Due Date: Monday, April 26, 2010 in class; submit your code by emailing it to akolobov@cs.washington.edu by 6.30 p.m.
|
- (40 points) Spam filtering.
- The dataset we will be using is a subset of 2005 TREC Public Spam Corpus. You can download it here. It contains a training set and a test set. Both files use the same format: each line represents the space-delimited properties of an email, with the first one being the email ID, the second one being whether it is a spam or ham (non-spam), and the rest are words and their occurence numbers in this email. In preprocessing, I removed non-word characters, and conducted feature selection similar to what Mehran Sahami did in his original paper using Naive Bayes to classify spams, though with larger cut-offs since our corpus is larger.
- Implement the multinomial naive Bayes algorithm classify spam. Use your algorithm to learn from the training set and report accuracy on the test set.
- Try various smoothing parameters for the Naive Bayes learner. Which parameters work best?
- (10 points of extra credit) Our feature selection makes learning much easier, but it also throws out useful information. For example, exclamation mark (!) often occurs in spams. Even the format of email sender matters: in the case when an email address appears in the address book, a typical email client will replace it with the contact name, which means that the email is unlikely to be a spam (unless, of course, you are a friend of the spammer!). Sahami's paper talked about a few such features he had used in his classifier. For extra credit, you can play with the original files and come up with useful features that improve your classifier.

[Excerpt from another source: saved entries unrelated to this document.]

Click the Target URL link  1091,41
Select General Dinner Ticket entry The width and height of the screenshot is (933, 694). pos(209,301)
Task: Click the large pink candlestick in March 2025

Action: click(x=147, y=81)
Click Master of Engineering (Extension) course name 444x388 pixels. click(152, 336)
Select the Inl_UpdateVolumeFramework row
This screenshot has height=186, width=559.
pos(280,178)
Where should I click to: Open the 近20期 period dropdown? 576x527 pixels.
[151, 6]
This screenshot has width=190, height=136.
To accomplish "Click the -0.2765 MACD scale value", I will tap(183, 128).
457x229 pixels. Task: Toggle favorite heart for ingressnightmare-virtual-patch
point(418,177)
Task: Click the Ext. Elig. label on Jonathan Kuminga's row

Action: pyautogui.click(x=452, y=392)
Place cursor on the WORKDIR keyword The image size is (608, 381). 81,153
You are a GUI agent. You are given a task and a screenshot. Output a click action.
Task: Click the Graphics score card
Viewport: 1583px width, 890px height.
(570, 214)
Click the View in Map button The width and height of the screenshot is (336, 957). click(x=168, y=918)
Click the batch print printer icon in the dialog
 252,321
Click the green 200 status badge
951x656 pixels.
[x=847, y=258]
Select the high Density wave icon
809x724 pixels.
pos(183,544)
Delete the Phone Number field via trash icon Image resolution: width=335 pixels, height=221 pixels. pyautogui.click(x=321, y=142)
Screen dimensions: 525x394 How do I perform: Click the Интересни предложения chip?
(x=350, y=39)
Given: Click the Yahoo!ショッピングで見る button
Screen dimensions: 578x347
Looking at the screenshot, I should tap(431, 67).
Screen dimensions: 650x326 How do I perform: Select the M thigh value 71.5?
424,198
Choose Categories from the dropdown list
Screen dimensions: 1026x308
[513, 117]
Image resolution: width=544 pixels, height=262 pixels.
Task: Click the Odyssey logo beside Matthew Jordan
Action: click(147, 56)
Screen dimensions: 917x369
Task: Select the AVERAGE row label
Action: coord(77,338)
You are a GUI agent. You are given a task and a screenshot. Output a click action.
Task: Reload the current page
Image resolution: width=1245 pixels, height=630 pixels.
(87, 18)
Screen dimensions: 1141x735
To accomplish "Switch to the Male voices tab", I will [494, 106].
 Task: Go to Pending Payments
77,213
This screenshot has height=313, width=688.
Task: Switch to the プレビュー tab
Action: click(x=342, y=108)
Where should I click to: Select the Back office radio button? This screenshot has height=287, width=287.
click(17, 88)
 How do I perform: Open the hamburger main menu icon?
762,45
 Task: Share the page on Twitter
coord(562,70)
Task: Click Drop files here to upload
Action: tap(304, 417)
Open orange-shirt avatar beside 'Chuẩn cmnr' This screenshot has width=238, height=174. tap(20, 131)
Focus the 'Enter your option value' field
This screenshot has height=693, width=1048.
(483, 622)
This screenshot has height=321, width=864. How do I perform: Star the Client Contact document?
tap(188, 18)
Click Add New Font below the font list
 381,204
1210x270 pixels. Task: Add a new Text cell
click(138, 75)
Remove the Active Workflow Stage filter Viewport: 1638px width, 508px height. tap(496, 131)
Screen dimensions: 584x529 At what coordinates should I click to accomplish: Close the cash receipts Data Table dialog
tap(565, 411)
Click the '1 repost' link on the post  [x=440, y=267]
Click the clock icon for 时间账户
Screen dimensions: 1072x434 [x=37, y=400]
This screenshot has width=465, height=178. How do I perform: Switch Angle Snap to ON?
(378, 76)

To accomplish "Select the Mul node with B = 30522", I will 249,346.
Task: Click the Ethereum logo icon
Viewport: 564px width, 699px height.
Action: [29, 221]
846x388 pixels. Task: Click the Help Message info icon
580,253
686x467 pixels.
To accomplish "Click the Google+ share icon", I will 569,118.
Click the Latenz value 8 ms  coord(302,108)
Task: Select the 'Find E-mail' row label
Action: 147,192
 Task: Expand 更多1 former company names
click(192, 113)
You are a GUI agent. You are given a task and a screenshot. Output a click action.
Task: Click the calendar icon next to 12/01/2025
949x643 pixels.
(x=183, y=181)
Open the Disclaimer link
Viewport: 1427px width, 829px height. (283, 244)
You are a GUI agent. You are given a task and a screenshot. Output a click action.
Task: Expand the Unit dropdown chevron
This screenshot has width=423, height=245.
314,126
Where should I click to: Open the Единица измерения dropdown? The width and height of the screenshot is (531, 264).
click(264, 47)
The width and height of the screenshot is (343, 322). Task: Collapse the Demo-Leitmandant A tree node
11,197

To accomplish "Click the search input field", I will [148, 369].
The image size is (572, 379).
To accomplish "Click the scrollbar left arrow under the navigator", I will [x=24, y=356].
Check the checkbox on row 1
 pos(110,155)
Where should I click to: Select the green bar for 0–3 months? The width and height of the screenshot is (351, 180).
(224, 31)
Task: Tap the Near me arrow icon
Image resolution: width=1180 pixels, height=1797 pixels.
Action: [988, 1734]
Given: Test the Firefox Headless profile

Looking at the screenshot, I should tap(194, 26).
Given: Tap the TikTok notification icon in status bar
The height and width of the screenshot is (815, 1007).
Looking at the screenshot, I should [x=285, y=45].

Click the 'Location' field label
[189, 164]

Here are the lists of the files used in train/test.
- For those who are interested in adversial classification, the emerging theme for spam detection, here is a nice KDD-04 paper from UW. Also, NIPS (a very popular machine learning conference) has recently hosted a workshop on adversial learning.
- (20 points) Apply FOIL to relational learning:
- (20 points) Mitchell 10.1.
- (10 points) Bayesian learning.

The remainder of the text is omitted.